The problem asks us to find an equivalent expression for the set difference $$A-B$$. In set theory, $$A-B$$ represents all the elements that are present in set A but are not present in set B.

**step2** Defining set difference

Let's consider what it means for an element to be in the set $$A-B$$. An element belongs to $$A-B$$ if it is a member of set A AND it is not a member of set B.

**step3** Understanding set complement

The phrase "not a member of set B" can be represented using the concept of a set complement. The complement of set B, often denoted as $$B'$$, includes all elements that are not in set B but are within the universal set.

**step4** Understanding set intersection

When we say an element is in set A "AND" not in set B, the word "AND" corresponds to the intersection operation in set theory. The intersection of two sets, say X and Y, denoted as $$X \cap Y$$, contains all elements that are common to both X and Y.
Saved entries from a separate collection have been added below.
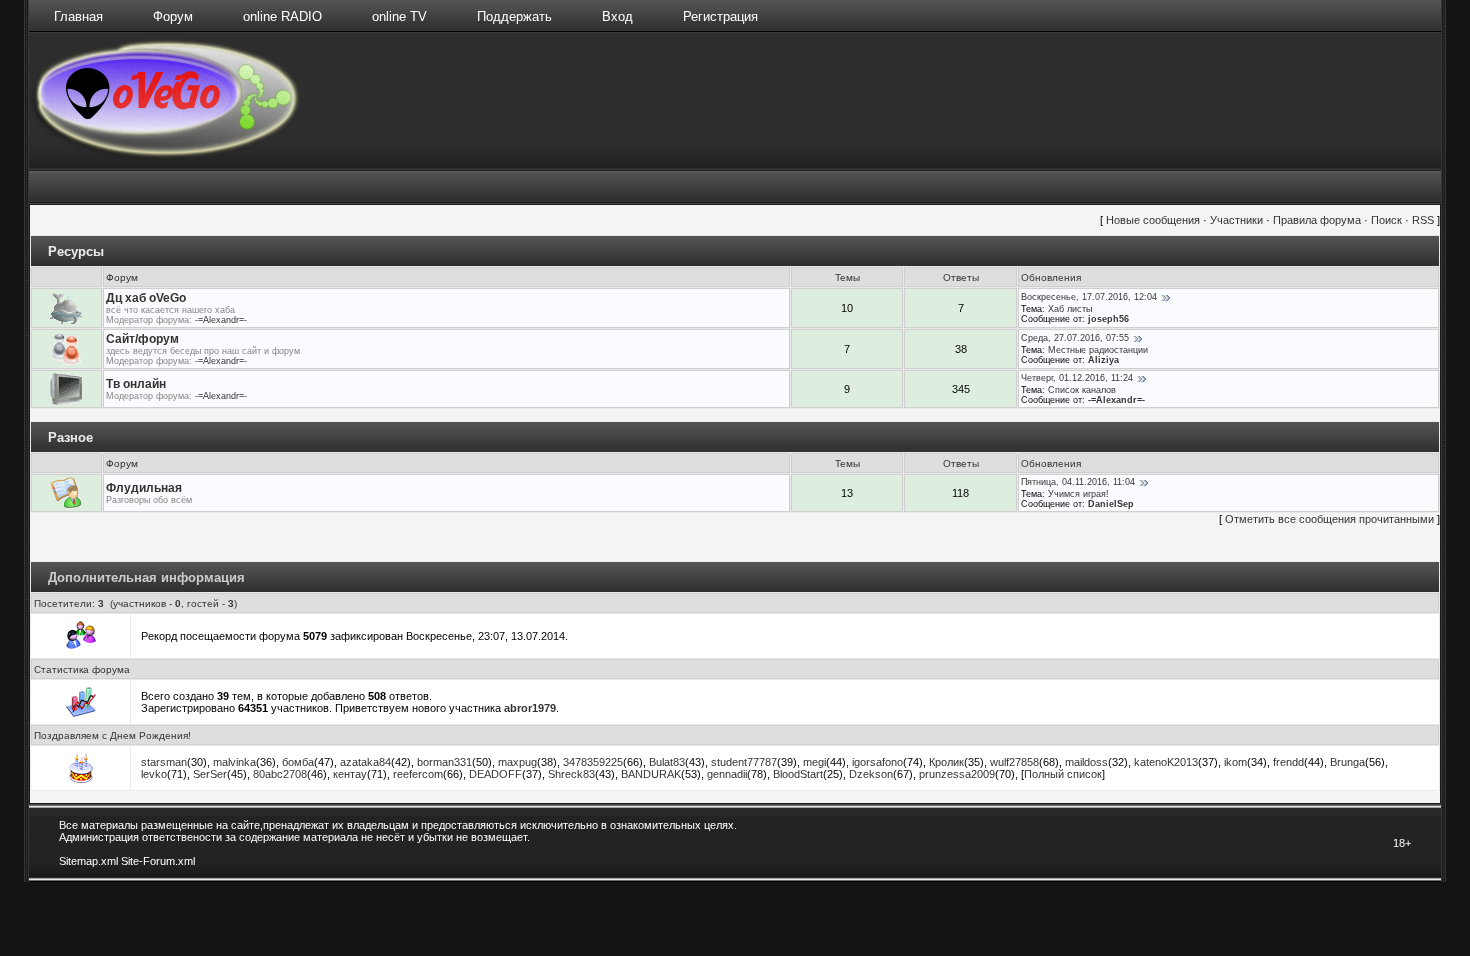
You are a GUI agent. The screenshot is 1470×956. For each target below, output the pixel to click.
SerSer (210, 774)
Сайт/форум (142, 339)
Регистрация (720, 16)
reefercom (418, 774)
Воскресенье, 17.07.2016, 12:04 (1089, 297)
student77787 (744, 762)
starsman (164, 762)
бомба (298, 762)
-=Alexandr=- (221, 320)
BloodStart (798, 774)
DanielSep (1111, 504)
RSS (1423, 220)
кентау (350, 774)
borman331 (444, 762)
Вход (617, 16)
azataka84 (365, 762)
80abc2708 (280, 774)
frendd (1288, 762)
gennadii (727, 774)
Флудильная (144, 488)
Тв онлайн (136, 384)
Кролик (946, 762)
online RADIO (282, 16)
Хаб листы (1070, 309)
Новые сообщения (1153, 220)
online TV (399, 16)
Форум (173, 16)
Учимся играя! (1078, 494)
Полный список (1063, 774)
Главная (78, 16)
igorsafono (877, 762)
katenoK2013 (1166, 762)
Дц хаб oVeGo (146, 298)
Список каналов (1082, 390)
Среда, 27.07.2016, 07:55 (1075, 338)
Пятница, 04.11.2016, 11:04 (1078, 482)
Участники (1236, 220)
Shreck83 (571, 774)
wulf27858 (1014, 762)
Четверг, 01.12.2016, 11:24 (1077, 378)
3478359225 (593, 762)
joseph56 (1108, 319)
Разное (70, 437)
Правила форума (1317, 220)
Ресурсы (76, 251)
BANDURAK (651, 774)
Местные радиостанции (1098, 350)
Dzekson (871, 774)
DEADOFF (495, 774)
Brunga (1347, 762)
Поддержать (514, 16)
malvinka (234, 762)
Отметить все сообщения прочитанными (1329, 519)
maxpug (517, 762)
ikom (1235, 762)
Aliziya (1103, 360)
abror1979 (530, 708)
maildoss (1086, 762)
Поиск (1386, 220)
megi (814, 762)
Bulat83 (667, 762)
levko (154, 774)
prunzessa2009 (957, 774)
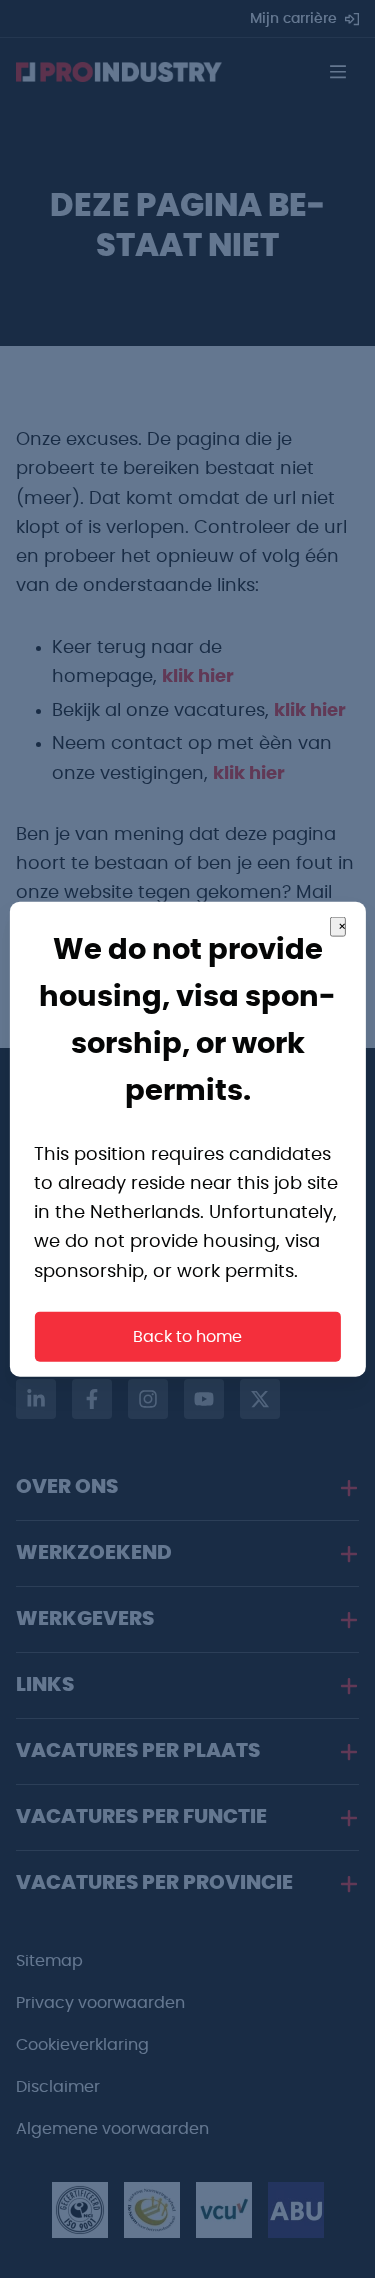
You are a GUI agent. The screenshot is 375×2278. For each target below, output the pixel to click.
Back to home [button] (187, 1336)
**step5** Combining the concepts

Based on our understanding, an element must be in A (represented by A) AND it must be not in B (represented by $$B'$$. The "AND" operation means we take the intersection. Therefore, the set $$A-B$$ can be expressed as the intersection of set A and the complement of set B, which is $$A \cap B'$$.

**step6** Comparing with the given options

Let's examine the provided options:
A: $$A \cap B'$$ - This matches our derived expression for $$A-B$$.
B: $$A' \cap B$$ - This would mean elements not in A and in B, which is the definition of $$B-A$$.
C: $$A \cap B$$ - This means elements that are common to both A and B.
D: None of these.
Based on the definition of set difference, the correct option is A.